Stored data entries
Segment Open

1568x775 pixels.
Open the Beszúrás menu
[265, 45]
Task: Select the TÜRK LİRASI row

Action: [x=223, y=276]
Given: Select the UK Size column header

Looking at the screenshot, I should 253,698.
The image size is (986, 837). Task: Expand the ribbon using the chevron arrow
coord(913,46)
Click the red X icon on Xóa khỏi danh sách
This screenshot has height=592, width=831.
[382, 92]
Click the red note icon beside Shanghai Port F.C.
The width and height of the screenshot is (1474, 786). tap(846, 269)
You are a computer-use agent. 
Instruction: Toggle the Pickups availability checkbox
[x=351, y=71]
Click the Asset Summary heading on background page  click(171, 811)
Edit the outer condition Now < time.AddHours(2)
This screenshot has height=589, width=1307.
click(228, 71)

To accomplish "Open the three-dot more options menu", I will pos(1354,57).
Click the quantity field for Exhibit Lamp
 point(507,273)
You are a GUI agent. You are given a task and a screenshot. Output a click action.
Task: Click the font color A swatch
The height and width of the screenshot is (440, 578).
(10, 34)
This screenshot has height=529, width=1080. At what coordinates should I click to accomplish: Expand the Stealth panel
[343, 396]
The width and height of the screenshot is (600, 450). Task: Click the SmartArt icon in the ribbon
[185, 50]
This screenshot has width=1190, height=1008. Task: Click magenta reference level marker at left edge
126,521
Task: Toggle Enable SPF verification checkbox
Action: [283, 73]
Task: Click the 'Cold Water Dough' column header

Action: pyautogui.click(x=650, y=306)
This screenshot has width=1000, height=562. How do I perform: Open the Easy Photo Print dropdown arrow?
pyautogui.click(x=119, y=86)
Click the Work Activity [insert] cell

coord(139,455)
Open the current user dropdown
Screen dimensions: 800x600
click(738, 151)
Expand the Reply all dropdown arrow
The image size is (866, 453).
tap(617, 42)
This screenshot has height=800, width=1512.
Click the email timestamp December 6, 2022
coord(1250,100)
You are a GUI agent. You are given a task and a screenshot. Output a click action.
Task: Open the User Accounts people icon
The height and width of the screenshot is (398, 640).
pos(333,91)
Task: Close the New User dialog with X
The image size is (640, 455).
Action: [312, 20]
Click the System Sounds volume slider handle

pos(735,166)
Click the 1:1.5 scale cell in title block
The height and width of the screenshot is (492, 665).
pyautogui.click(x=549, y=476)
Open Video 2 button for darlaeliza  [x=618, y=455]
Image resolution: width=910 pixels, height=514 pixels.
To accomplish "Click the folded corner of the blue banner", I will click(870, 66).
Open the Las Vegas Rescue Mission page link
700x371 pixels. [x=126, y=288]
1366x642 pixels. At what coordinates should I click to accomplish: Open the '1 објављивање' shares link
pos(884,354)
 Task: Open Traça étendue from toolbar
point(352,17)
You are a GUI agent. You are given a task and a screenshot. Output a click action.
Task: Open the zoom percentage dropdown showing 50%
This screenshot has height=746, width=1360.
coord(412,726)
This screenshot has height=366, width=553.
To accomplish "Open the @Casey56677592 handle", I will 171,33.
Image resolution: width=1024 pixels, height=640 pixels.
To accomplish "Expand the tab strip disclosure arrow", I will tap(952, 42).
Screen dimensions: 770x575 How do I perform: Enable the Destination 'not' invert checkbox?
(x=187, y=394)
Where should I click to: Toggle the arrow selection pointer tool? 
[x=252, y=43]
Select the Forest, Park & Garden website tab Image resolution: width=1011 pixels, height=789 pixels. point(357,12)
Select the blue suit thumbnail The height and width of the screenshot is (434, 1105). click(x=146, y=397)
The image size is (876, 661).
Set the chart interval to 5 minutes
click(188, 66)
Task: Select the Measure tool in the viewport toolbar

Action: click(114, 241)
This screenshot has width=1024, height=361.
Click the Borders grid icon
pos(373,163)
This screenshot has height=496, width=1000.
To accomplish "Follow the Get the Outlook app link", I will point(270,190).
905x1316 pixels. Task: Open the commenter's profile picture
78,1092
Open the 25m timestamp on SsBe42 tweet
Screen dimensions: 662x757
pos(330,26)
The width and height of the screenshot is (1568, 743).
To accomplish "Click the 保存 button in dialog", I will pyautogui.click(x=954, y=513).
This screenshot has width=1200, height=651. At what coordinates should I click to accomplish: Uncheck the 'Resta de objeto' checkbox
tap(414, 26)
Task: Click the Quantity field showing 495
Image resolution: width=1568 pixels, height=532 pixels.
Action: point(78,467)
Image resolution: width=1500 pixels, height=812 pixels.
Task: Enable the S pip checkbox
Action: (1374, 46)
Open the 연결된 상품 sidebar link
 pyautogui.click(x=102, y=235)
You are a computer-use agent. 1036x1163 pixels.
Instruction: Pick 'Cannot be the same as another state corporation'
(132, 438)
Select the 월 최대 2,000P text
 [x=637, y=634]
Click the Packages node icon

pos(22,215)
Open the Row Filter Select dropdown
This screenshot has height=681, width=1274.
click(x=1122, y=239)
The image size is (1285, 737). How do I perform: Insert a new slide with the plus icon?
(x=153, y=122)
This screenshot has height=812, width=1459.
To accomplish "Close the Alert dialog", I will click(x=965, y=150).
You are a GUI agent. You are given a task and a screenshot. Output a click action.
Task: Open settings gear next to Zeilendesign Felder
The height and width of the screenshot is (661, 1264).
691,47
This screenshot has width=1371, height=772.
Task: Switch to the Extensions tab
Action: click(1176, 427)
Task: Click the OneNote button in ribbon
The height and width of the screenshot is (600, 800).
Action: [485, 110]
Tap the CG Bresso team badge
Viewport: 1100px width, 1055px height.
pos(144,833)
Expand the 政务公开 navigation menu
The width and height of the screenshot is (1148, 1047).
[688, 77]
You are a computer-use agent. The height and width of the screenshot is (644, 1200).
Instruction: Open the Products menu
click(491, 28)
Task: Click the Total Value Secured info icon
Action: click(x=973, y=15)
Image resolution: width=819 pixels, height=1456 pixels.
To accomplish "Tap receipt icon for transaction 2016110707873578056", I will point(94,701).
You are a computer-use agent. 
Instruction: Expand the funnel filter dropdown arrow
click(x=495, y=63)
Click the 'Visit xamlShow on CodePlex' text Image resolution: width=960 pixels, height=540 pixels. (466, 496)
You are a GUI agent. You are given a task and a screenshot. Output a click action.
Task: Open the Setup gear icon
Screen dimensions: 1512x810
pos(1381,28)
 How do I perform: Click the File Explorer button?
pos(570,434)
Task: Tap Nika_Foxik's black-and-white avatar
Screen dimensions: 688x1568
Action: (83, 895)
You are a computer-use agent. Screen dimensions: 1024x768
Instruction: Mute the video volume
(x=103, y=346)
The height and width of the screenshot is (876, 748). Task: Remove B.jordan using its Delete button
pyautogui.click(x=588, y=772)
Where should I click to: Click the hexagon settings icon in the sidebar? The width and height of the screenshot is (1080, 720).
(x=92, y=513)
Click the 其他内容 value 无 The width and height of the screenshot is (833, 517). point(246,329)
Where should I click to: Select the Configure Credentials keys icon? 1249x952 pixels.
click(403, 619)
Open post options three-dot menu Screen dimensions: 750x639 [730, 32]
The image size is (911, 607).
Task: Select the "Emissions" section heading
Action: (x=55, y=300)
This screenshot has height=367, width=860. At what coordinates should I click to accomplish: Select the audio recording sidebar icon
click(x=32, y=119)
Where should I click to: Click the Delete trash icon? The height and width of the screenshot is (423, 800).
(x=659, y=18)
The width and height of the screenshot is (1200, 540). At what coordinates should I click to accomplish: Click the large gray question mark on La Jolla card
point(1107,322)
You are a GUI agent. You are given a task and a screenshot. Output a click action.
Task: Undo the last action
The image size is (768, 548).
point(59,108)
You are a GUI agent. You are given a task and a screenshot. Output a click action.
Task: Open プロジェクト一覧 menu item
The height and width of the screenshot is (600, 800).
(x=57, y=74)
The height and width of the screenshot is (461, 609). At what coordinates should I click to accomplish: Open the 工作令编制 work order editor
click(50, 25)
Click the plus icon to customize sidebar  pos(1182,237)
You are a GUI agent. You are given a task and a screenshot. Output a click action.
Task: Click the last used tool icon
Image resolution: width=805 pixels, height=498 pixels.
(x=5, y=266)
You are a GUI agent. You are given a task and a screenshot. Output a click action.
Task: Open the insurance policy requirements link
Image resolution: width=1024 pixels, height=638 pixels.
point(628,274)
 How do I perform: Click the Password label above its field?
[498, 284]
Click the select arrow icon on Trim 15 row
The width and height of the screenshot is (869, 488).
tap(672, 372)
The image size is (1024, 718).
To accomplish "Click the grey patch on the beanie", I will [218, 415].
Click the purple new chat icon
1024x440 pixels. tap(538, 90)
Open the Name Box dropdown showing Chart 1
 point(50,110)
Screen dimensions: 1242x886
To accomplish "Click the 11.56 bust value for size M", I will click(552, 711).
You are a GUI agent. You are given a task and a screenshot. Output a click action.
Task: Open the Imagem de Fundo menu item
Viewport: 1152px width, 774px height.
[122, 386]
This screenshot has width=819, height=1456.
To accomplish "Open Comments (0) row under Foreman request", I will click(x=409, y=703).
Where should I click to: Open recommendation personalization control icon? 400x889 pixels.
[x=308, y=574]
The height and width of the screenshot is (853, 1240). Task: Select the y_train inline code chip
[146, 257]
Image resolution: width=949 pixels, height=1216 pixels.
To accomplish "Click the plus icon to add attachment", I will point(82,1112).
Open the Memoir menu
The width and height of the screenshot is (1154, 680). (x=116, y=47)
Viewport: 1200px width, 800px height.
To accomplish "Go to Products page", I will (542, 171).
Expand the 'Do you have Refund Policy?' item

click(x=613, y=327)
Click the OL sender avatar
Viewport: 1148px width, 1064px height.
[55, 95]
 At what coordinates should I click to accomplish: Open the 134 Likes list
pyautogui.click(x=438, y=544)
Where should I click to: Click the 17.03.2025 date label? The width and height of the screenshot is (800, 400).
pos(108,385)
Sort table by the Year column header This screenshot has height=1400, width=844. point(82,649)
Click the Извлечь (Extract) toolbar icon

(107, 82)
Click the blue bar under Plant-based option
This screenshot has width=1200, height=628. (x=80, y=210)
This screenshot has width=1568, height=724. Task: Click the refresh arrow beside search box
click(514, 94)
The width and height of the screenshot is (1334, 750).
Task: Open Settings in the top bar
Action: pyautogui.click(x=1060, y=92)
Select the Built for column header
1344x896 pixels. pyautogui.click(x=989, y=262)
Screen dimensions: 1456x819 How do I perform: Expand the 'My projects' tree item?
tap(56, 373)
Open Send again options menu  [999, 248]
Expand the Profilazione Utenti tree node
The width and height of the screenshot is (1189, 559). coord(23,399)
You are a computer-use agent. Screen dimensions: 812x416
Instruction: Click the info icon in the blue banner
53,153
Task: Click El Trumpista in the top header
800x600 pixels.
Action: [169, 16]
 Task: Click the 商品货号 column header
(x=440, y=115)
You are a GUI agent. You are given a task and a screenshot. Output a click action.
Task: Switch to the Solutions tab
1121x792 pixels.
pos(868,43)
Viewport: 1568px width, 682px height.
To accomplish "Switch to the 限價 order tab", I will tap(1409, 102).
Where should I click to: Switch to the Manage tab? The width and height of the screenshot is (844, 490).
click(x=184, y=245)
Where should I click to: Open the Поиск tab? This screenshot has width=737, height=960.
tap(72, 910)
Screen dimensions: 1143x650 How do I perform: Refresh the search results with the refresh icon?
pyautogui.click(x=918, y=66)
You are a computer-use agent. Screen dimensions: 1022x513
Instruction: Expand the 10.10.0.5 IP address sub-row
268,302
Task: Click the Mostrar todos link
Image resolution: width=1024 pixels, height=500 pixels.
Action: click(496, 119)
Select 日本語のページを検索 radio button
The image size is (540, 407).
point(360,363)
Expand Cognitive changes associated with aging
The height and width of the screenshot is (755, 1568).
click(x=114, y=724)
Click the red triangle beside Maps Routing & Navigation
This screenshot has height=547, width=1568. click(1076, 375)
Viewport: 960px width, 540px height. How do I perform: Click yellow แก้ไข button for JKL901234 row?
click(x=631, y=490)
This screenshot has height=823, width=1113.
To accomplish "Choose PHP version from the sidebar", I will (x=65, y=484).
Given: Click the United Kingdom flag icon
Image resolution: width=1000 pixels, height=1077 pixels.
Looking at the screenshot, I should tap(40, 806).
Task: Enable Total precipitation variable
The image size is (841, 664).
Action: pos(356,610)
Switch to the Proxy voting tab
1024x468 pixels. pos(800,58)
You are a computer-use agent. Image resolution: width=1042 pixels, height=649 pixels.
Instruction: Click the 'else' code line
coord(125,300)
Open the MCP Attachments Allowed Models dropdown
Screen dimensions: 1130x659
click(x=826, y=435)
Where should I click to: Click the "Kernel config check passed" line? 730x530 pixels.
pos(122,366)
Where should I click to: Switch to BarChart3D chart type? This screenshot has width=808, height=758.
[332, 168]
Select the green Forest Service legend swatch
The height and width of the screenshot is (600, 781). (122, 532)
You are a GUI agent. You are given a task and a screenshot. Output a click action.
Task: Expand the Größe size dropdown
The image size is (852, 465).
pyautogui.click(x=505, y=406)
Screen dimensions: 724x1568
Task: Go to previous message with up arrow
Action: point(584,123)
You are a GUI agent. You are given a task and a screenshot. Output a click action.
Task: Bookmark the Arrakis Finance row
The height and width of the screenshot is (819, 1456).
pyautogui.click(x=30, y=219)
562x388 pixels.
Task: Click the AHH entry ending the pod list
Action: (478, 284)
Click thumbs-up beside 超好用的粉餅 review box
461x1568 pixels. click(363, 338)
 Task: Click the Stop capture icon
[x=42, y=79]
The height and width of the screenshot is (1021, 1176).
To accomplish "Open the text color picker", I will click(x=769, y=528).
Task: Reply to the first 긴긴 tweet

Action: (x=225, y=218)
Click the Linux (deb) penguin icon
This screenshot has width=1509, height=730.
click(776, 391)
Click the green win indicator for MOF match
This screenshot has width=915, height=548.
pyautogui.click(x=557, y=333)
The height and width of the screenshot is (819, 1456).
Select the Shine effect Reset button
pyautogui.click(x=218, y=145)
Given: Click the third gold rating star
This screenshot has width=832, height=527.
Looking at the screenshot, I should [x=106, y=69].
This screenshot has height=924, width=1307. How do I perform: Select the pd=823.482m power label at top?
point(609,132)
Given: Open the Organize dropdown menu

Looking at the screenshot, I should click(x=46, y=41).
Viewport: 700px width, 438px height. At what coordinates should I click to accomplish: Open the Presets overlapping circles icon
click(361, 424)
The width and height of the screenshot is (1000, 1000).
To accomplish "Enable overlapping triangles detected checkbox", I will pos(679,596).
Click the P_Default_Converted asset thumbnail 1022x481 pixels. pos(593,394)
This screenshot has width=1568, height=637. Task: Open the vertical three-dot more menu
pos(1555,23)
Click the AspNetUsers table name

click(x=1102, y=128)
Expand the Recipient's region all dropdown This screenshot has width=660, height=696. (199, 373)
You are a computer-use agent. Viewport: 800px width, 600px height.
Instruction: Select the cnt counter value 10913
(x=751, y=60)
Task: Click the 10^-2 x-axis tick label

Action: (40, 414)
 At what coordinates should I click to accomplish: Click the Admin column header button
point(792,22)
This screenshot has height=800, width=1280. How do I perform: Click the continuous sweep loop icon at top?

Segment Closed

What you need to do:
If a line above contains the word "last", list it.

Solution for this task:
Task: Undo the last action
Task: Click the last used tool icon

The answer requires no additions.